Stored data
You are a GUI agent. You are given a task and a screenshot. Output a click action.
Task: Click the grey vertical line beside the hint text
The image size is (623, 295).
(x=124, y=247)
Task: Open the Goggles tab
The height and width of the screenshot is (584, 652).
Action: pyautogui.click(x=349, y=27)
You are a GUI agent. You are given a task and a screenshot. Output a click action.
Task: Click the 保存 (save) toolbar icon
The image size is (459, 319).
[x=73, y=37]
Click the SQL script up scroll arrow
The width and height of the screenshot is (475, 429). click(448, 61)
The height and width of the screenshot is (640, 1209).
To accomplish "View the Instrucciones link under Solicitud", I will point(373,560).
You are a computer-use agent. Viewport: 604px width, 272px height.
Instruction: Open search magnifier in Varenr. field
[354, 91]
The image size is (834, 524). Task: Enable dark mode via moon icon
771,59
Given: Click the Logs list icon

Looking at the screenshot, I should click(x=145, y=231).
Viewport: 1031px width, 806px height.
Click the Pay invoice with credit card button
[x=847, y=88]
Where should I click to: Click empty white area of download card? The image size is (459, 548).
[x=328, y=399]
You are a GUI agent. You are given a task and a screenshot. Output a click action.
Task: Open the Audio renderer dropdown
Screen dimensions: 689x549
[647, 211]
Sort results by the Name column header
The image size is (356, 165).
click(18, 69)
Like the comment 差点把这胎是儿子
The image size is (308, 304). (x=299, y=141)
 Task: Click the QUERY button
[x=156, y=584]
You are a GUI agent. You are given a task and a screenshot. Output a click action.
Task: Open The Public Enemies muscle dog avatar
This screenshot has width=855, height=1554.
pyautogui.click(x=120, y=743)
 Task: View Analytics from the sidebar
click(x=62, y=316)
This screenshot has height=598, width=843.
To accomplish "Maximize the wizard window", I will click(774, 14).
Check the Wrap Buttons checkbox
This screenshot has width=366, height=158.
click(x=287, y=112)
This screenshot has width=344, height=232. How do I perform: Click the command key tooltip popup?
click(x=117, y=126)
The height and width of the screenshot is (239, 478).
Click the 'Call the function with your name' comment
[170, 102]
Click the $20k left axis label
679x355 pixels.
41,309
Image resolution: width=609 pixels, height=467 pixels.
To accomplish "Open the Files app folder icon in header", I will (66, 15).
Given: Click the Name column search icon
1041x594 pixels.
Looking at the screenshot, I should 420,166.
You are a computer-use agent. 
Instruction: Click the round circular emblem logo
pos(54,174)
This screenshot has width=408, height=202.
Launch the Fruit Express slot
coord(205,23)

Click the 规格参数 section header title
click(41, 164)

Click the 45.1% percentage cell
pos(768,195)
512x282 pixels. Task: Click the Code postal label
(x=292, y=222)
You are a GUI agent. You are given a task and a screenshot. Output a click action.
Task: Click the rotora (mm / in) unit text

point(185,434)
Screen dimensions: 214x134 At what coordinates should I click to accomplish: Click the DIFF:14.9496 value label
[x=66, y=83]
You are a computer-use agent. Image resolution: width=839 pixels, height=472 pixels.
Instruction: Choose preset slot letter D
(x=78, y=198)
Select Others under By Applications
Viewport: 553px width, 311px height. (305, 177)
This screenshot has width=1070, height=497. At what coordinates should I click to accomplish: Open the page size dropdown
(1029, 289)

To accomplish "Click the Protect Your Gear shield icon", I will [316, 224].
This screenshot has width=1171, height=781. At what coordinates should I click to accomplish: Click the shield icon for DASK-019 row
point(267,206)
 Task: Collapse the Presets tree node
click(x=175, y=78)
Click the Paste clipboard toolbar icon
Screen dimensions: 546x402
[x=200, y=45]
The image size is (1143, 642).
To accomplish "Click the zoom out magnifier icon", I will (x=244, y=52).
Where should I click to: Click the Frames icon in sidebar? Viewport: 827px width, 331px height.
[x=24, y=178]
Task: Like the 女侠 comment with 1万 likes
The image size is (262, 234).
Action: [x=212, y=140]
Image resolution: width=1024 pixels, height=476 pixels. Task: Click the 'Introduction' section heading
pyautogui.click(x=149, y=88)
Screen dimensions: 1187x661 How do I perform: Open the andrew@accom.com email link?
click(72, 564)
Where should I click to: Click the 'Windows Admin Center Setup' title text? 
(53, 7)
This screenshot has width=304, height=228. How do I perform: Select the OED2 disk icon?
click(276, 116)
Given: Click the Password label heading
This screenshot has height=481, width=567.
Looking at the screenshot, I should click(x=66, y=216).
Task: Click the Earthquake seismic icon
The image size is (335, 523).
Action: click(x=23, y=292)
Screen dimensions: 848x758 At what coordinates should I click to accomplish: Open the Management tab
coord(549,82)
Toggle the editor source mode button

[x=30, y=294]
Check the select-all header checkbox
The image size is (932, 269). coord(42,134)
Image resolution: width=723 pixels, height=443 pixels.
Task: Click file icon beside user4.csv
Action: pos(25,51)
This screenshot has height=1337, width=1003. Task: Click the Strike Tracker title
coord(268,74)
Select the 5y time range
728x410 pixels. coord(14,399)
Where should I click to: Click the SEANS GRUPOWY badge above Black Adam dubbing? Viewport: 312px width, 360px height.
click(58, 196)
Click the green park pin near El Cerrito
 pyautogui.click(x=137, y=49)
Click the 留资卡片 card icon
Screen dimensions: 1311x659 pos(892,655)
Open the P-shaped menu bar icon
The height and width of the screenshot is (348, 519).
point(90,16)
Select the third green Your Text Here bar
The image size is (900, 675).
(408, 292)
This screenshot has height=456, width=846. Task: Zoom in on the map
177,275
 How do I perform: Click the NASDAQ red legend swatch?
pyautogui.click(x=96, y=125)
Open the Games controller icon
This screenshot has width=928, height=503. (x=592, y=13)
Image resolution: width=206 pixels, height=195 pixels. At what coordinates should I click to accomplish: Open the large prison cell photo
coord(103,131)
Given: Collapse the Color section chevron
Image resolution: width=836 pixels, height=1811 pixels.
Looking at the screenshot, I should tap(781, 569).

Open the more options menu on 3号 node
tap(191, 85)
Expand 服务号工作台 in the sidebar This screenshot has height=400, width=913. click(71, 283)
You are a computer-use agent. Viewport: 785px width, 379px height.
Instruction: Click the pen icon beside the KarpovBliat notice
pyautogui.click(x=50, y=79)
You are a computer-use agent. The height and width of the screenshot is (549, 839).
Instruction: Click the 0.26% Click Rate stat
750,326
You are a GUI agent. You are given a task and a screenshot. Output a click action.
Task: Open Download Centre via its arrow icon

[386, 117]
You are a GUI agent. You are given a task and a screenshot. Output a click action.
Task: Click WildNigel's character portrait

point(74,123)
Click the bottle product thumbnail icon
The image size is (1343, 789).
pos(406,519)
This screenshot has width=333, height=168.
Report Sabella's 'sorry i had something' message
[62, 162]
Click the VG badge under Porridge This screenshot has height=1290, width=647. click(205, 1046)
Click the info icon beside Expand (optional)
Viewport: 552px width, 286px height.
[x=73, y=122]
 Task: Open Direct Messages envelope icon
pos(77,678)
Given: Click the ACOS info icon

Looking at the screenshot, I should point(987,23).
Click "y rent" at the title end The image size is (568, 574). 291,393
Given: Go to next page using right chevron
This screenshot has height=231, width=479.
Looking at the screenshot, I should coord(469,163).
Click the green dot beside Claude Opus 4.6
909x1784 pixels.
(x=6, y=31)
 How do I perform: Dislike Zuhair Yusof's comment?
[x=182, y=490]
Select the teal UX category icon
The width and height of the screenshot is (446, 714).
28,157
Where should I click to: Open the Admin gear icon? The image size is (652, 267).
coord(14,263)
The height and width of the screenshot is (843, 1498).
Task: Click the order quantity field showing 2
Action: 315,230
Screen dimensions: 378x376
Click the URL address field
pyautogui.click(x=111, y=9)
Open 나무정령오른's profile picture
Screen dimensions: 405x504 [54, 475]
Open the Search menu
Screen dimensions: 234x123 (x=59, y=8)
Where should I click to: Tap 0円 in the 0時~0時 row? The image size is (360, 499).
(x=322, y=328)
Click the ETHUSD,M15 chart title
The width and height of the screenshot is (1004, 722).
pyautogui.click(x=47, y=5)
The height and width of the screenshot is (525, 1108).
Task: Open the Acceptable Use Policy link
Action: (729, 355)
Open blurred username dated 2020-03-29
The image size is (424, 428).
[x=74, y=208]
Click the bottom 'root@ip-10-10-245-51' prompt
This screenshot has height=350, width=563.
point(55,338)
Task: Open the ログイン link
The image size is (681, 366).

• [What you will do]:
Only the lines containing the word "Expand" should be returned from the data above.

• [Solution for this exercise]:
Expand 服务号工作台 in the sidebar This screenshot has height=400, width=913. click(71, 283)
Click the info icon beside Expand (optional)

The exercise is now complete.